## Available records
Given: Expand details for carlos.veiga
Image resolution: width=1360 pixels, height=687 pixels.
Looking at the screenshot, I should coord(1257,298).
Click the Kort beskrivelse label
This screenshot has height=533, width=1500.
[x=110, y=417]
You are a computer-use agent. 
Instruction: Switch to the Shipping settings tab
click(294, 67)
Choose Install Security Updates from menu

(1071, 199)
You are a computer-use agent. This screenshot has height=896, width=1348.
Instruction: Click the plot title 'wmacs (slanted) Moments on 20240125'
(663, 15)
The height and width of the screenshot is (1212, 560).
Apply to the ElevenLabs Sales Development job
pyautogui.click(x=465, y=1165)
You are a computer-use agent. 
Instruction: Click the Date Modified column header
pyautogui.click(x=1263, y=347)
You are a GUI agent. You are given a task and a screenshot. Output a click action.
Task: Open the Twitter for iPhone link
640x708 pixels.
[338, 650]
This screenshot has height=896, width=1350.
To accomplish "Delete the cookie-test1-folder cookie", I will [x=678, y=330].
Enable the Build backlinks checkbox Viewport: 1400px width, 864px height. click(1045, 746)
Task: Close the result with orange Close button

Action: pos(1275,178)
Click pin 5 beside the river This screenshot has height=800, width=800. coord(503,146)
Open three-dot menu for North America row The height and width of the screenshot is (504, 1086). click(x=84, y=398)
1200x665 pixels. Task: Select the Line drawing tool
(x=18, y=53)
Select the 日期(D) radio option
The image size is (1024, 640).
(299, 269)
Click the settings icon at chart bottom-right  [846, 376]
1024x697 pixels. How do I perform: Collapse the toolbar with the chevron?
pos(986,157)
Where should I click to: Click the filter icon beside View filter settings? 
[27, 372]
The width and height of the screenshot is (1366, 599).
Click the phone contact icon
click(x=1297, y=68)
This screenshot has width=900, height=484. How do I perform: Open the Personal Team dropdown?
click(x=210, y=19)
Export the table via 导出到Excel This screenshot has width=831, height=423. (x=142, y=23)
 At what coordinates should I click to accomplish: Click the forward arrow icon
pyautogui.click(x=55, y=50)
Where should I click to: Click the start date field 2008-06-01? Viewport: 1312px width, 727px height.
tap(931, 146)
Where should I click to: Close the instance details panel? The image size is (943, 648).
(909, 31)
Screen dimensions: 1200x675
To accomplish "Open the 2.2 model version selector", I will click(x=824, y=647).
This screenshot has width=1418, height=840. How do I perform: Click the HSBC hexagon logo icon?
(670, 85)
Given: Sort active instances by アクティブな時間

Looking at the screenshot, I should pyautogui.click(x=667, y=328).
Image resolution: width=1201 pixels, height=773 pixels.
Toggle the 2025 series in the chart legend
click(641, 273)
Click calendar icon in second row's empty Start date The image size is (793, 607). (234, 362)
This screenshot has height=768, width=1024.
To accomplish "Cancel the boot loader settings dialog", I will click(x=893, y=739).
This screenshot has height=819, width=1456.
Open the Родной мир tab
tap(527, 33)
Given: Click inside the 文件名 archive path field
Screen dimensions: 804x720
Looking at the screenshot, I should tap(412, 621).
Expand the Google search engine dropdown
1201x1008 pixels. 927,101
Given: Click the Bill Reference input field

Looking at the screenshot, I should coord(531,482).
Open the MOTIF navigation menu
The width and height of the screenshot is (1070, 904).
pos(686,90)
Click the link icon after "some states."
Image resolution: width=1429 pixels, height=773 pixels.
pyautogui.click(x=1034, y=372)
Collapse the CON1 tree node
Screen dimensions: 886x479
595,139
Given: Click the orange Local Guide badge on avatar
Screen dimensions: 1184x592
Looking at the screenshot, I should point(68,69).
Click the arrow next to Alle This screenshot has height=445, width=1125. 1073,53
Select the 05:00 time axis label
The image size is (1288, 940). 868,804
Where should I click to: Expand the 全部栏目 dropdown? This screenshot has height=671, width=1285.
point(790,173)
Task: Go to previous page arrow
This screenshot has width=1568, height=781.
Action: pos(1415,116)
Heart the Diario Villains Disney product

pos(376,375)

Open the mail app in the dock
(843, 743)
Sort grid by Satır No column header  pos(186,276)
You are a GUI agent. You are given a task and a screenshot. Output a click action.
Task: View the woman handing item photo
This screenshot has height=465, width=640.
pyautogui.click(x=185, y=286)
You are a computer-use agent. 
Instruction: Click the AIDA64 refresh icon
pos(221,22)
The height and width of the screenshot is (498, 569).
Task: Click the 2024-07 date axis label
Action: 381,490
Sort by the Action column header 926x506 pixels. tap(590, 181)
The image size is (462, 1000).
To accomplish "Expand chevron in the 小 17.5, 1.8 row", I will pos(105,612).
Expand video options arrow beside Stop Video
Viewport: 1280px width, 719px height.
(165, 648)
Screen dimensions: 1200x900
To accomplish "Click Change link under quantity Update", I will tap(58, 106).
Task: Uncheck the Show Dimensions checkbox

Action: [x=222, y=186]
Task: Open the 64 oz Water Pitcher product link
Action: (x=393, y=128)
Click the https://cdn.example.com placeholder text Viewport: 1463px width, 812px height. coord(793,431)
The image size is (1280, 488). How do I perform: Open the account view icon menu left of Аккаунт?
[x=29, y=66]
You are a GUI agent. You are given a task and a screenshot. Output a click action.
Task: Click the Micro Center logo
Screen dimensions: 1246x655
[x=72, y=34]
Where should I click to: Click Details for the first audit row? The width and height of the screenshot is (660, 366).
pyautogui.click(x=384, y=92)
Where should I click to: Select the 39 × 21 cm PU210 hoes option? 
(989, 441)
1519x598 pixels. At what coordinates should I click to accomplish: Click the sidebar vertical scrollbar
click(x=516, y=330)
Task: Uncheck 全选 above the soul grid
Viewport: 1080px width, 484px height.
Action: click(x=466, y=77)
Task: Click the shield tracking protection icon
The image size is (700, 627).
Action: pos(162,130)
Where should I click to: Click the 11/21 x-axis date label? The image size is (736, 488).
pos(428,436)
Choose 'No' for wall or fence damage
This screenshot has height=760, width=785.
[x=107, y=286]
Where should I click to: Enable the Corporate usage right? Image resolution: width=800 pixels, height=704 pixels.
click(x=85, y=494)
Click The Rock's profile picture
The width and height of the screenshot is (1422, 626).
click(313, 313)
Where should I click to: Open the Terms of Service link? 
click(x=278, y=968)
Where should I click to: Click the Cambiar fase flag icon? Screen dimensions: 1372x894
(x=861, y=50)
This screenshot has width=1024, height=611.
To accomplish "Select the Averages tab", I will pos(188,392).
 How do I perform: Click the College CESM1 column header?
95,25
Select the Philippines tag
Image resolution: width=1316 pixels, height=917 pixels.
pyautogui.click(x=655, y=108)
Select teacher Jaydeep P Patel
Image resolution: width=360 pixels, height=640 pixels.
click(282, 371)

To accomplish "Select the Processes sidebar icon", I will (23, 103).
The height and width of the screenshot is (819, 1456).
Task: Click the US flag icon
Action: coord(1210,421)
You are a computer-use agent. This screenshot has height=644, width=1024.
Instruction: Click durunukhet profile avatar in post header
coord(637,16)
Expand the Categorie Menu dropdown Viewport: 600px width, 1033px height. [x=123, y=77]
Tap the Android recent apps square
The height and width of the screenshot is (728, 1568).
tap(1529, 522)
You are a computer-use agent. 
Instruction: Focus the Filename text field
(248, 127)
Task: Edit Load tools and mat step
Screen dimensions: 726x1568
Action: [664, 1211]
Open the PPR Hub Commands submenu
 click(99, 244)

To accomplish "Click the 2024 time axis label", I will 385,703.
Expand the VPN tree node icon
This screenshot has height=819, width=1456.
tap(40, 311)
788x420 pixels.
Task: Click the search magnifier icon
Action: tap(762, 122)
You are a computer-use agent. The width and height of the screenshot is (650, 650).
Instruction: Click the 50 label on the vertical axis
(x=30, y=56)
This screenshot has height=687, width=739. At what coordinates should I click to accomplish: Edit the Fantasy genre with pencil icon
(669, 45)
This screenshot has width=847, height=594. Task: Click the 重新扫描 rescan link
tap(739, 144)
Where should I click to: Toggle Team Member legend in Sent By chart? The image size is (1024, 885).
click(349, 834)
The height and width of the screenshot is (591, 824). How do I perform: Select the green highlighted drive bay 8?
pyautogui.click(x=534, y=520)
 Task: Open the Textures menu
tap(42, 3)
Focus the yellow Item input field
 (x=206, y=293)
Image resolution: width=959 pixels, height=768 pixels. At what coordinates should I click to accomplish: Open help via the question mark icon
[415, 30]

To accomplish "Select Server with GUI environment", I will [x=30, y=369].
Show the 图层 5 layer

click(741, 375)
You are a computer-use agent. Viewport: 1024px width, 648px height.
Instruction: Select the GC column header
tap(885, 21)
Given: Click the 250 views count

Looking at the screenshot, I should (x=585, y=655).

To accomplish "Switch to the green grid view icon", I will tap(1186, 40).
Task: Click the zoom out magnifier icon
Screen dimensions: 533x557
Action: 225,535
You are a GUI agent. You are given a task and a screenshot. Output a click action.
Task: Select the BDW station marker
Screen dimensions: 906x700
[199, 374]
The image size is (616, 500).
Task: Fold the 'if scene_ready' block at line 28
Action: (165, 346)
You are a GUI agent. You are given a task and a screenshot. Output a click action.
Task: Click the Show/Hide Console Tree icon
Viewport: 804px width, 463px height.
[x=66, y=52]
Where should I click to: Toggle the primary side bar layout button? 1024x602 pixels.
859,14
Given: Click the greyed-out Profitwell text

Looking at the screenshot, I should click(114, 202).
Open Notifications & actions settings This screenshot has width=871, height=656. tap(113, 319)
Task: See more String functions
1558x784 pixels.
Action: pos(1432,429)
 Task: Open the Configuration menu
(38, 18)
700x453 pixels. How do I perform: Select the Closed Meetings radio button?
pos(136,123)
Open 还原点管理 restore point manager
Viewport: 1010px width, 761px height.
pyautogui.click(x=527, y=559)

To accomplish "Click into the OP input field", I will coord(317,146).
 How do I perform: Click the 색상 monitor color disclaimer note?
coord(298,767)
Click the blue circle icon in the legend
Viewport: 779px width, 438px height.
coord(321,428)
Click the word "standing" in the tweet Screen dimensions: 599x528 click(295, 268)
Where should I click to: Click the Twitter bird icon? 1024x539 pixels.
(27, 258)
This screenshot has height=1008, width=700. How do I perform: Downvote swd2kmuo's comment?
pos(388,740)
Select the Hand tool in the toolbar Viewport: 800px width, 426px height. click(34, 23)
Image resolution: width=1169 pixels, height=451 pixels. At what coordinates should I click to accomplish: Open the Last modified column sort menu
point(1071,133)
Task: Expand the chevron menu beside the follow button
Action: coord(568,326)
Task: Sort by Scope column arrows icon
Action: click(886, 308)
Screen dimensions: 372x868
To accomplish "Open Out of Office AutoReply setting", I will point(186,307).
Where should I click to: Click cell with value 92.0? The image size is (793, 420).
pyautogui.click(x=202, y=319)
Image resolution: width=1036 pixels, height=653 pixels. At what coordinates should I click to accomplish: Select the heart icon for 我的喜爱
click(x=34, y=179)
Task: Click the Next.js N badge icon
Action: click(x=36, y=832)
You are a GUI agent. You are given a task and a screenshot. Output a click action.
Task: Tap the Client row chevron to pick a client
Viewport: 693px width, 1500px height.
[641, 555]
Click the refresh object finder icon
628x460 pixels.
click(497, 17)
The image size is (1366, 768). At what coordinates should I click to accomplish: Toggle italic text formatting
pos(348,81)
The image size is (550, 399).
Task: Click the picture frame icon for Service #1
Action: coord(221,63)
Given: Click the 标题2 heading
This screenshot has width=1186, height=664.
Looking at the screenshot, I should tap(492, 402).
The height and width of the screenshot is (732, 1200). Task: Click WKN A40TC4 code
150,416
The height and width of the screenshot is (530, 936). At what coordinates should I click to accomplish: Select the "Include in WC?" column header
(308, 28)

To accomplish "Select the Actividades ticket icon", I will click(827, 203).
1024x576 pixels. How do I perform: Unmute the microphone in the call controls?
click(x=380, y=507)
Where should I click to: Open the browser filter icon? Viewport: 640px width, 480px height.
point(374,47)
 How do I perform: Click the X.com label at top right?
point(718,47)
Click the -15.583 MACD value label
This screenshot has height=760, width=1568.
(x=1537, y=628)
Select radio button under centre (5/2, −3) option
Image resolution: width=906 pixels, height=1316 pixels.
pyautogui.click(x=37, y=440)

## Instructions for the task
Where the data above reaches the line holding "Task: Go to previous page arrow", begin printing, and stop after the line holding "Screen dimensions: 1200x900". Each line must be reproduced exactly, with nothing else added.

## Task output
Task: Go to previous page arrow
This screenshot has width=1568, height=781.
Action: pos(1415,116)
Heart the Diario Villains Disney product

pos(376,375)

Open the mail app in the dock
(843, 743)
Sort grid by Satır No column header  pos(186,276)
You are a GUI agent. You are given a task and a screenshot. Output a click action.
Task: View the woman handing item photo
This screenshot has height=465, width=640.
pyautogui.click(x=185, y=286)
You are a computer-use agent. 
Instruction: Click the AIDA64 refresh icon
pos(221,22)
The height and width of the screenshot is (498, 569).
Task: Click the 2024-07 date axis label
Action: 381,490
Sort by the Action column header 926x506 pixels. tap(590, 181)
The image size is (462, 1000).
To accomplish "Expand chevron in the 小 17.5, 1.8 row", I will pos(105,612).
Expand video options arrow beside Stop Video
Viewport: 1280px width, 719px height.
(165, 648)
Screen dimensions: 1200x900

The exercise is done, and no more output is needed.